What this task involves:
Some of the lines below need repeating. Reproduce exactly those between the lines holding "Viewport: 1467px width, 587px height." and "Click the trigger level arrow on right edge", inclusive.

Stored data
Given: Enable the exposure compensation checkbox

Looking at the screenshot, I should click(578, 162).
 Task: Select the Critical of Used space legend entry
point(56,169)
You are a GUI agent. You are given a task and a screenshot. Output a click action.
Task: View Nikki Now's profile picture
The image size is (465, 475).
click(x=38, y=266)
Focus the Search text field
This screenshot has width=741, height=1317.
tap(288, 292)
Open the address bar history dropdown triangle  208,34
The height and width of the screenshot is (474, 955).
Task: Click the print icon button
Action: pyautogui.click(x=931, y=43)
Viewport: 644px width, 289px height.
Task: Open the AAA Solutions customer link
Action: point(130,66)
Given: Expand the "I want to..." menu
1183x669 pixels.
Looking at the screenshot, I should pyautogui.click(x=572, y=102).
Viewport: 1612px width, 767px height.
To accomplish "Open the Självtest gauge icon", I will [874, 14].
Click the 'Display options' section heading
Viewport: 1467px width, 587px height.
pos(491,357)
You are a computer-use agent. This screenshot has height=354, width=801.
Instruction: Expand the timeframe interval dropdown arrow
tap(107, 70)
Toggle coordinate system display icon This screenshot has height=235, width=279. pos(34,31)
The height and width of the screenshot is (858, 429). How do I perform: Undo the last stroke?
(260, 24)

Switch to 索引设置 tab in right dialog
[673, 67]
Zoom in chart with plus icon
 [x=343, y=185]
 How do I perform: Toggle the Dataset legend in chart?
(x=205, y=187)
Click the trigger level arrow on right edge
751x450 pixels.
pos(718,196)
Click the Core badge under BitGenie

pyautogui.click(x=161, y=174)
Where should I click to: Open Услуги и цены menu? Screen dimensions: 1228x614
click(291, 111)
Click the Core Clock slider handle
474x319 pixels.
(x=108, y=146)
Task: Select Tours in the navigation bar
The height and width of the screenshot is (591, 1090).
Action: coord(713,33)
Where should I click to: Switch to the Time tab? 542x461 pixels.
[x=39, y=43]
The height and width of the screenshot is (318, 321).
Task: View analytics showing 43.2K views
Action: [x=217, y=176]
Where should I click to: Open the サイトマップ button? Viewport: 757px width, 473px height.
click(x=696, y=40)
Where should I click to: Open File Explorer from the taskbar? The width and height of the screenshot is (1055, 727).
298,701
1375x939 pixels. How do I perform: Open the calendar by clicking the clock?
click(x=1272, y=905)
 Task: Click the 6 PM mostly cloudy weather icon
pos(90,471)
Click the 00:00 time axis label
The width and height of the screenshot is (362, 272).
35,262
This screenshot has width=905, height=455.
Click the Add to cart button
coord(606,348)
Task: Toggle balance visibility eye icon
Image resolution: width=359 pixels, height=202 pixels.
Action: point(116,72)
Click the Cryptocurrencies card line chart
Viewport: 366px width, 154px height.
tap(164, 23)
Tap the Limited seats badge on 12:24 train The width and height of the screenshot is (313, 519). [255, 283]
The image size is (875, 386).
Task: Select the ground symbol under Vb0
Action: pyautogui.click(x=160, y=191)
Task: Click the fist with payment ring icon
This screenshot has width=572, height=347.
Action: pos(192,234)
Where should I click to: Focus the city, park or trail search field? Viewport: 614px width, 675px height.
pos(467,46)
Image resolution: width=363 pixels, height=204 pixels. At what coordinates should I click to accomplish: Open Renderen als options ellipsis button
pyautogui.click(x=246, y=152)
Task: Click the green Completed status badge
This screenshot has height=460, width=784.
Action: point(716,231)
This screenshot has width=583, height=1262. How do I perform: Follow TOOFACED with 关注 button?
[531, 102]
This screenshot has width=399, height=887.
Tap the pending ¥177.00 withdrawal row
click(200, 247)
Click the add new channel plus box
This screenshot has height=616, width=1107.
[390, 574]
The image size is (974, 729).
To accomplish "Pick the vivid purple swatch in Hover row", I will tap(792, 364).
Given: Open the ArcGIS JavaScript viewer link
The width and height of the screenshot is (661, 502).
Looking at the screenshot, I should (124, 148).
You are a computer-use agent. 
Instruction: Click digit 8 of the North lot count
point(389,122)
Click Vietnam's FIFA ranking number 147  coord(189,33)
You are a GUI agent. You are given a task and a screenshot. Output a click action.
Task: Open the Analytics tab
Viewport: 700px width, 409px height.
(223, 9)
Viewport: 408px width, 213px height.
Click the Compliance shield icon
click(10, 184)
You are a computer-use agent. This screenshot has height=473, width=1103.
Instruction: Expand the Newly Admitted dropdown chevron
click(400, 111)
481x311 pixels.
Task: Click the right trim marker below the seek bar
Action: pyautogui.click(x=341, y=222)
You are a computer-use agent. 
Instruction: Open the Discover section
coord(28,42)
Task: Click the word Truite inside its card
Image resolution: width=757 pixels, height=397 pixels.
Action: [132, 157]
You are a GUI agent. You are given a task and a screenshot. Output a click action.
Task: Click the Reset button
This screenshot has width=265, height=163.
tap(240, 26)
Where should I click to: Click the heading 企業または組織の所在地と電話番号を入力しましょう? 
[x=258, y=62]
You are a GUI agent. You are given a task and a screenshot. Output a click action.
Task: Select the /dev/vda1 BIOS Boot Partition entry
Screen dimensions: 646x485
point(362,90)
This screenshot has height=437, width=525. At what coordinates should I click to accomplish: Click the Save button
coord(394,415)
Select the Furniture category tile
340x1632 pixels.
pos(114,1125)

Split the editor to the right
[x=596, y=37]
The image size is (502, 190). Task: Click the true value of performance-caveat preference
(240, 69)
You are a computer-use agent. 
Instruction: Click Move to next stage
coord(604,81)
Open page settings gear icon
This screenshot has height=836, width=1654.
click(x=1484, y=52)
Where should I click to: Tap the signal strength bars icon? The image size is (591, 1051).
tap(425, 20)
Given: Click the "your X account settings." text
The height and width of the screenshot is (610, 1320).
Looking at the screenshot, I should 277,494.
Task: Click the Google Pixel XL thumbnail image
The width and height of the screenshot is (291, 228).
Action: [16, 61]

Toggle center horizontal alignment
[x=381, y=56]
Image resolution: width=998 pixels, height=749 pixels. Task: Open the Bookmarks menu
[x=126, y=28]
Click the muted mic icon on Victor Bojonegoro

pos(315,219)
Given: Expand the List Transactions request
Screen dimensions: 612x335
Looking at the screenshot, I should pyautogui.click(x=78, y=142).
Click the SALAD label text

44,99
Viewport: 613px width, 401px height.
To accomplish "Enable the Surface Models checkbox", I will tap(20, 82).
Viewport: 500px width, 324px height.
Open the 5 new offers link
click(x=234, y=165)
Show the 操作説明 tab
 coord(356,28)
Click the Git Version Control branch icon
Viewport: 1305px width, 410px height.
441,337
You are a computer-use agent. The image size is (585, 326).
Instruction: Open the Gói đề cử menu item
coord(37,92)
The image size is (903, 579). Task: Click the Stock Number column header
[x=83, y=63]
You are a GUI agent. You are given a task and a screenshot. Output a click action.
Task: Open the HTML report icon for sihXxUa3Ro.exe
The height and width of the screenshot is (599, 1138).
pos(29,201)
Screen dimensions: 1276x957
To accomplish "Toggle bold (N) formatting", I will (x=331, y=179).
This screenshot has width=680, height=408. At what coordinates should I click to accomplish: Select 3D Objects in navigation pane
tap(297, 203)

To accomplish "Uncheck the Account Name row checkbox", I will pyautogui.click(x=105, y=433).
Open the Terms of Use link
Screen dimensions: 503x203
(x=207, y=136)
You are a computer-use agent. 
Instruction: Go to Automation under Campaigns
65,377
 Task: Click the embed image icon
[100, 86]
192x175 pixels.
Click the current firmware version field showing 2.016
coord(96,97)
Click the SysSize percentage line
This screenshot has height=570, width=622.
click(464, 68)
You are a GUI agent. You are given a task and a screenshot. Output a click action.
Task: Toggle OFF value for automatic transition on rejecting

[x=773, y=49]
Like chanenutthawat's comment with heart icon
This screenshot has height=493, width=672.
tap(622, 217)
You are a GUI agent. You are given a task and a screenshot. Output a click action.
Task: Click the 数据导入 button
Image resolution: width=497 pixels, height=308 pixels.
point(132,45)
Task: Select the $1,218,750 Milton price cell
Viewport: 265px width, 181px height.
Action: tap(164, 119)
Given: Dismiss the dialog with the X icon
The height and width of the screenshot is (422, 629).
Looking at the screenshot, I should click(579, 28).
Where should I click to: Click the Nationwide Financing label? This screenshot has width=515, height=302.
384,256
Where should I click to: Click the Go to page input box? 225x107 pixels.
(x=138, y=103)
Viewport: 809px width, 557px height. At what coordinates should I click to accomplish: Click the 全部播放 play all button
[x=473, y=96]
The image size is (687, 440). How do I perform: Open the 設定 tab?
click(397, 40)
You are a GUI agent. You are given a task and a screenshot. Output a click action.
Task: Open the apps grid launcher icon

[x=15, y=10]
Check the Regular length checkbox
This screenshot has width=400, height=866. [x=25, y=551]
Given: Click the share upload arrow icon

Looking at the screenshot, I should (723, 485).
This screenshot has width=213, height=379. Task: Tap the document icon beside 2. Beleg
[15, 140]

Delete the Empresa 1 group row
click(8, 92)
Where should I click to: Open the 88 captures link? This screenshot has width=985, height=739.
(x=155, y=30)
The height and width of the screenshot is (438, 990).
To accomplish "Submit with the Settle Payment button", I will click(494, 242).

Answer section:
Viewport: 1467px width, 587px height.
pos(491,357)
You are a computer-use agent. This screenshot has height=354, width=801.
Instruction: Expand the timeframe interval dropdown arrow
tap(107, 70)
Toggle coordinate system display icon This screenshot has height=235, width=279. pos(34,31)
The height and width of the screenshot is (858, 429). How do I perform: Undo the last stroke?
(260, 24)

Switch to 索引设置 tab in right dialog
[673, 67]
Zoom in chart with plus icon
 [x=343, y=185]
 How do I perform: Toggle the Dataset legend in chart?
(x=205, y=187)
Click the trigger level arrow on right edge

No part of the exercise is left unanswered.